__本文抜粋__:
##########

白雲谷温泉の泉源は小野市の依頼により、市南部を走る山崎断層系の三木断層に付随する断層を平成10年探査し、掘削位置、 掘削深度を決め、平成11年12月に1,300m掘削した。平成12年9月4日温泉出場式が行われ、現在ゆぴかの湯として利用されている。
湯は地下1,000~1,300mあたりの中生代生野層群(今から1億年に近い年代ごろの流紋岩質溶結凝灰岩)の地層から湧出している 優秀な療養泉である。兵庫県衛生研究所の温泉分析(分析書は平成12年7月17日発行されている)によると、温度26.0℃、汲み上げの 湯量183L/分、溶存物質10.2g/Kgのナトリウム・カルシウム-塩化物低温泉(古い温泉名では岩塩化土類食塩泉)の療養泉との 評価を得た。

##########

__提供データ__:
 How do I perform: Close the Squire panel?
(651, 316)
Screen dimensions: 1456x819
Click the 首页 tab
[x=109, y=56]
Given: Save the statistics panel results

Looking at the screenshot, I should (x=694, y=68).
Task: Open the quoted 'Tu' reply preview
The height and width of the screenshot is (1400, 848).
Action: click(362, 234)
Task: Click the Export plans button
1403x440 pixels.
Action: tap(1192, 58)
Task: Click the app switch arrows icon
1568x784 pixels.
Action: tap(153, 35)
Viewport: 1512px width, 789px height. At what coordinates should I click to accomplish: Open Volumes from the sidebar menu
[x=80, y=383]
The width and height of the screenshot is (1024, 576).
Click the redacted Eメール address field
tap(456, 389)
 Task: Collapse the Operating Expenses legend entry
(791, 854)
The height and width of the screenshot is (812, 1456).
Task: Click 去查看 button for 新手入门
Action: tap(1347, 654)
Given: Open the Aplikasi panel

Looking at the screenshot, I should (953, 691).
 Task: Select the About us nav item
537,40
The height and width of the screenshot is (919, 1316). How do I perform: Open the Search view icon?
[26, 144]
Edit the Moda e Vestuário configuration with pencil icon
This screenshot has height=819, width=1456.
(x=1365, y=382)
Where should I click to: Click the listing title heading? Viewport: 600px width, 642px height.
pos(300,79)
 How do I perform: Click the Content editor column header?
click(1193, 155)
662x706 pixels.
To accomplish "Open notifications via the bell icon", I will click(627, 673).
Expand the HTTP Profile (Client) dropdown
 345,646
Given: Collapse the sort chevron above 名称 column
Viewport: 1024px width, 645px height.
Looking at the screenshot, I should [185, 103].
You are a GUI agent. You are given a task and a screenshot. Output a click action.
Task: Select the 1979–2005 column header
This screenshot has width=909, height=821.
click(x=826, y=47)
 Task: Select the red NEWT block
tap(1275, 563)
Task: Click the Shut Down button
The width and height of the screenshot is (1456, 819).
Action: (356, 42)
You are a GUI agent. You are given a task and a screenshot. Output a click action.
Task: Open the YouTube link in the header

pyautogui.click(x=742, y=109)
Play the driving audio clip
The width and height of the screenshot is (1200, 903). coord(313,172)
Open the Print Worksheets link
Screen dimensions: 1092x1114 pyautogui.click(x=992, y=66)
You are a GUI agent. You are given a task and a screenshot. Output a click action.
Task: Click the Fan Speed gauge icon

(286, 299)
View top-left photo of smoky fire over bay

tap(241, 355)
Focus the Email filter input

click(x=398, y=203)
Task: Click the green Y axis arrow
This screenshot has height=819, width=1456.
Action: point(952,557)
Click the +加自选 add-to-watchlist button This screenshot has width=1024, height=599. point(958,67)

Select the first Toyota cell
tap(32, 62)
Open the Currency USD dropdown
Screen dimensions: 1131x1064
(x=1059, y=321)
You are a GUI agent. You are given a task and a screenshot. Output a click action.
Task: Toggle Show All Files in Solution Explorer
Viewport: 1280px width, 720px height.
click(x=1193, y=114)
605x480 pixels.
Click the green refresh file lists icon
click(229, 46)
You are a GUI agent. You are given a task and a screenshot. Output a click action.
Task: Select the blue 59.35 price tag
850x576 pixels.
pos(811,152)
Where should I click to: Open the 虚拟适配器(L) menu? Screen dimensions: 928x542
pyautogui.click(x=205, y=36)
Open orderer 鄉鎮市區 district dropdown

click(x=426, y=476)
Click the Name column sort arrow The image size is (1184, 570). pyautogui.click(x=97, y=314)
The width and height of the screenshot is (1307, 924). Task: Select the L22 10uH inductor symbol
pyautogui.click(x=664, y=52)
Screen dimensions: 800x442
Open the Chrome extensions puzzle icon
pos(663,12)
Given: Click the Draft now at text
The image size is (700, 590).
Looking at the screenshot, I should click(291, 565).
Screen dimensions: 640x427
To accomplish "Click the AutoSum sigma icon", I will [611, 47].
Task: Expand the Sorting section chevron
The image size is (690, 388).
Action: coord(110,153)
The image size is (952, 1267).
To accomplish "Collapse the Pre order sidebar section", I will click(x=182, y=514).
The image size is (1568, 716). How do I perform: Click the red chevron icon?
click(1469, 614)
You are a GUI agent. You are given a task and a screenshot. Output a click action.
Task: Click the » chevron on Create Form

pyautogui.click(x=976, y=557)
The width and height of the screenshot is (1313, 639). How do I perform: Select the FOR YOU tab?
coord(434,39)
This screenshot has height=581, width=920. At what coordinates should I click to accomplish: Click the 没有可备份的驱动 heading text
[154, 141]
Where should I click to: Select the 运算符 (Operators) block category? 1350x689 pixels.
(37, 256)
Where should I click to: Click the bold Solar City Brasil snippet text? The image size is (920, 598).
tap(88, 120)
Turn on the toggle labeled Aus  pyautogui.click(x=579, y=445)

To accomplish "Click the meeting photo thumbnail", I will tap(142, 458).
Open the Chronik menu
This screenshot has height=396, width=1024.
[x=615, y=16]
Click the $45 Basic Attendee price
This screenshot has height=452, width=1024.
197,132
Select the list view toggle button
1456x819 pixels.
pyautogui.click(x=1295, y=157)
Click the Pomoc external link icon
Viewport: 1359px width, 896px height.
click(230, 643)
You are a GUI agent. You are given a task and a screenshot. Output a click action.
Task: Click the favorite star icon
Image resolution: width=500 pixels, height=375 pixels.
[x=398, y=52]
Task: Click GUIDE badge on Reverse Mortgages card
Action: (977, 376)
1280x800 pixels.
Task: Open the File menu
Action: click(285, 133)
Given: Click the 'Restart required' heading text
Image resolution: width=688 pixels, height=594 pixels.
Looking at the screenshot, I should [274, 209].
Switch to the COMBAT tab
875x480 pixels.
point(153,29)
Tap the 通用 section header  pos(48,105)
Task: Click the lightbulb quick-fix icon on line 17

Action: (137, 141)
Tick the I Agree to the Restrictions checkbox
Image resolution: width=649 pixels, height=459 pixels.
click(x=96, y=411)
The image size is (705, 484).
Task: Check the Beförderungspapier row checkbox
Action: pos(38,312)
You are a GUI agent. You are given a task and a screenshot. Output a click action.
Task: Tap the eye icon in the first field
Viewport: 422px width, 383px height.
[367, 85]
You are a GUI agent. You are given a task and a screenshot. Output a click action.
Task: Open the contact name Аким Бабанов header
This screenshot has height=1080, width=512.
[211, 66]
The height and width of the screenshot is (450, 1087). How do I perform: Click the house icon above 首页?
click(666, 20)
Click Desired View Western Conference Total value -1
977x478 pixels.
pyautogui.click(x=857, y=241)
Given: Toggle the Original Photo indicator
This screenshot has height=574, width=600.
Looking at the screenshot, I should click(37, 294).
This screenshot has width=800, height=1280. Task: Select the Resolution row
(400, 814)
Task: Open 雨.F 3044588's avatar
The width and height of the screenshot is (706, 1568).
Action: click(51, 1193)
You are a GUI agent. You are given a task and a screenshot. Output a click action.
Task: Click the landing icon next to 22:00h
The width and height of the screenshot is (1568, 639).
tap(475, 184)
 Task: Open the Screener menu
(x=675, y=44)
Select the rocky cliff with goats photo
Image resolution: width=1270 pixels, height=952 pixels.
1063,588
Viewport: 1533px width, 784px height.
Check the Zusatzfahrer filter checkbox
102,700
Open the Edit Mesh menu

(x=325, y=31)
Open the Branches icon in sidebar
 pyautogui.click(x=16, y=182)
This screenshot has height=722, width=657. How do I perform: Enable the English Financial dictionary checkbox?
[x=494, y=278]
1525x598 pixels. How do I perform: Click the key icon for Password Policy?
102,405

##########

本文抜粋によると、白雲谷温泉の泉源は平成11年12月に何メートル掘削されましたか。 本文抜粋の記述のみに基づいて回答してください。

1,300mです。